Alma’s Emily Burack wrote, “As an Ashkenazi Jew with grandparents from Brooklyn, it’s hard not to feel a kindred spirit in Bernie. And in a year – well, in the past four years, really – when we’ve dealt with a rise in antisemitism, the worst antisemitic attack in American history, and an emboldened faction of white supremacists, the undeniable grumpy Jewishness of Bernie offers a real sense of catharsis.”
Writer Amanda Silberling tweeted that the memes “offered American Jews a chance to heal from the rampant antisemitism in the news cycle”.
A large part of Sanders’ appeal to his progressive fans has always been his stubborn focus on substantive policy debate and his impatience with the fluff of pop culture. As Refinery29 continued, the cross-legged Sanders photo captured that ethic perfectly.
“He has things to do and places to be.
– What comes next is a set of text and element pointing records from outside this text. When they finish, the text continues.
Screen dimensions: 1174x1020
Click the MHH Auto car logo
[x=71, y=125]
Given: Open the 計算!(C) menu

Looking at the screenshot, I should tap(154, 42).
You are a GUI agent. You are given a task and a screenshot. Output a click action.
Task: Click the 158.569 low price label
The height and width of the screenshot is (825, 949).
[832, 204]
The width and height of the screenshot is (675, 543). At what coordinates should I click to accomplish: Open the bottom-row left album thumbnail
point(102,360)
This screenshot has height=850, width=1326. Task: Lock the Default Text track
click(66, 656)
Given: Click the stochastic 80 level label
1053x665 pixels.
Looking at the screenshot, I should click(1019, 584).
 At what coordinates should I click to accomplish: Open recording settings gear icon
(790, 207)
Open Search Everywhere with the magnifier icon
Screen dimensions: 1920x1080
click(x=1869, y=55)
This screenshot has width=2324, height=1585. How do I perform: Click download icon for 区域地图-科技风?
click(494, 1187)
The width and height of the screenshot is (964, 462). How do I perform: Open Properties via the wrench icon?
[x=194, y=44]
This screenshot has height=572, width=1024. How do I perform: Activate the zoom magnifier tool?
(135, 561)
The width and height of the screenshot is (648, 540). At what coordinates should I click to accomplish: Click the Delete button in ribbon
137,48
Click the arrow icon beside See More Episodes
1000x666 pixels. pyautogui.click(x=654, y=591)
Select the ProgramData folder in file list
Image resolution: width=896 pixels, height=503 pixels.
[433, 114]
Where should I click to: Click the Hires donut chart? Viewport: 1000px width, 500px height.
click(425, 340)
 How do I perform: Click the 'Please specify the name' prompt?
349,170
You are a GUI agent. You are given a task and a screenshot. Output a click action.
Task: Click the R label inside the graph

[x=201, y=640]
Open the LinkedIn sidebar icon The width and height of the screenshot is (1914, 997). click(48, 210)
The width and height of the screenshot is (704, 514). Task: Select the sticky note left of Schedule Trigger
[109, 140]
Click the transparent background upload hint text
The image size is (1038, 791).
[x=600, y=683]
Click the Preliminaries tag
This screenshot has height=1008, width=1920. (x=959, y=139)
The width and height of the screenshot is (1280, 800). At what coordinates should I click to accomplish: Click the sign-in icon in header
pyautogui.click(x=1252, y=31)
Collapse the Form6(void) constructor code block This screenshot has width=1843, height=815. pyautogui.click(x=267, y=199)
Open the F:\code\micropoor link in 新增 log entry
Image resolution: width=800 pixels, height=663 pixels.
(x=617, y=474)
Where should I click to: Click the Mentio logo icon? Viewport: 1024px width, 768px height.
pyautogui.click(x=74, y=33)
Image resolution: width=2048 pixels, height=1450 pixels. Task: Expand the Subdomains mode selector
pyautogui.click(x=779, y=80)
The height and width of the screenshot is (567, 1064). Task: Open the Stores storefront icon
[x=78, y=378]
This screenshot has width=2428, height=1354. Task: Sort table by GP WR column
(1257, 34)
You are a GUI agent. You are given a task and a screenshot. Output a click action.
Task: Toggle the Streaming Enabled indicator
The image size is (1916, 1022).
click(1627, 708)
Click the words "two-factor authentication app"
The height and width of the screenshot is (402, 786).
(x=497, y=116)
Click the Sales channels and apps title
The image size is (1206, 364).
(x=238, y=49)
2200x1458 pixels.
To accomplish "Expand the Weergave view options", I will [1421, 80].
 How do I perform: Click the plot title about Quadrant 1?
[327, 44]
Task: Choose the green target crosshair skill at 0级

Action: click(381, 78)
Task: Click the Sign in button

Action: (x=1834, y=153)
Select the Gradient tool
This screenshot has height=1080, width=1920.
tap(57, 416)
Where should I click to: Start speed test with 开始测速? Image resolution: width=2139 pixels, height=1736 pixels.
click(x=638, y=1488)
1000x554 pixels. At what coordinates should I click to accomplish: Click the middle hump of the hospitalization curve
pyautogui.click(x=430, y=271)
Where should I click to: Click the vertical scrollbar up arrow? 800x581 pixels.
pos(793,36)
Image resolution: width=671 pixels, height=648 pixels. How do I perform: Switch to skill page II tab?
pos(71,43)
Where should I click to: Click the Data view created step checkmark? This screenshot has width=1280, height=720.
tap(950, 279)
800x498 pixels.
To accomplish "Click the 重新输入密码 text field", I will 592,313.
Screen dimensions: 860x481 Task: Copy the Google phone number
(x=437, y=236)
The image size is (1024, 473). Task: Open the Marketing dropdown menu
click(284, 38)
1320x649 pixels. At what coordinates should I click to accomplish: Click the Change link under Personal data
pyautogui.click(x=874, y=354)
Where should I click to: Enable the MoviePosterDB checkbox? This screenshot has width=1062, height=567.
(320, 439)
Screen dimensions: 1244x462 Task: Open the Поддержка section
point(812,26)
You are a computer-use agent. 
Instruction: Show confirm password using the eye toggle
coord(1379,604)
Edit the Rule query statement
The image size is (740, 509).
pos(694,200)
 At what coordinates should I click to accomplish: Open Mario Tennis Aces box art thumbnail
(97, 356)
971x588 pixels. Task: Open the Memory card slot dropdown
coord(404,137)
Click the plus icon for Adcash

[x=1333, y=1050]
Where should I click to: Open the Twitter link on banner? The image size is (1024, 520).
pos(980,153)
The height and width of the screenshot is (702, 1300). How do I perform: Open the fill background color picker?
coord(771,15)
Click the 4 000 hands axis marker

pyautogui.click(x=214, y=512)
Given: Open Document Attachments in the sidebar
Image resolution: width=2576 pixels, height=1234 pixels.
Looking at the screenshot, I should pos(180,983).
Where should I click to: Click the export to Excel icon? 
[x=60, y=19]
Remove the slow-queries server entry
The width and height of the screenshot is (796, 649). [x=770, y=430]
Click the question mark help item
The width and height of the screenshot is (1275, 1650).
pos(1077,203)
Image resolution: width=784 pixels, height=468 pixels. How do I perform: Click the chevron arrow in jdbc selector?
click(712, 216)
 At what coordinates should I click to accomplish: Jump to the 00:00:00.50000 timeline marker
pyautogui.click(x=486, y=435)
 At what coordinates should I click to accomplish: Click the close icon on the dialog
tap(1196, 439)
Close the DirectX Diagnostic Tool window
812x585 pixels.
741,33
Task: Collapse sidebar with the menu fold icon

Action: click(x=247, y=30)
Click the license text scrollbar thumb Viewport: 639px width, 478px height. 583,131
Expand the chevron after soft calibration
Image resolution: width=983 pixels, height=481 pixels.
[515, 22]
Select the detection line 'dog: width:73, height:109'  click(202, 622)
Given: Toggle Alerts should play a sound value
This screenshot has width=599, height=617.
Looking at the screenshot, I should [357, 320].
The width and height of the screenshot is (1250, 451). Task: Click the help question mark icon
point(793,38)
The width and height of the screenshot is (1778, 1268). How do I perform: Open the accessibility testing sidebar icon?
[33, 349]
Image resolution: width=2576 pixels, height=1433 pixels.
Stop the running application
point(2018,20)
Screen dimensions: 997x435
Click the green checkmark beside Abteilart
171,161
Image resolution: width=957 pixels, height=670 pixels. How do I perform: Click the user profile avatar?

His demeanour is unsentimental, unmoved, and largely unbothered,” Michelle Santiago Cortes wrote.
Sanders’ comic response to the phenomenon was a TikTok video that expressed just that. Its caption, “Fashion? Let’s get to work.” The video showed a clip of him responding to a question about the photo on a news show and what he had “in mind” at the time of the shot.
“Two thousand dollars per adult. That’s what the Senate has got to do,” he replies, referring to the debate over how much money the next COVID-19 stimulus relief should include.
But Sanders eventually did have some sense of humour about the whole thing. The timing of the shot, taken as the country watched Joe Biden become president, prompted inevitable musings as to whether Bernie truly was cranky about the event, especially after coming so close to winning the Democratic nomination last year. Sanders, a long-time friend of Biden’s, dispelled those thoughts in an appearance on Late Night With Seth Meyers on Thursday night.
“I was just sitting there, trying to keep warm, paying attention to what’s going on,” he said to Meyers with a smile.
As the Biden era begins without the prospect of a President Sanders and subsequently no pressing need for Larry David to portray Sanders on Saturday Night Live, could this be the end of Sanders’ pop culture stardom?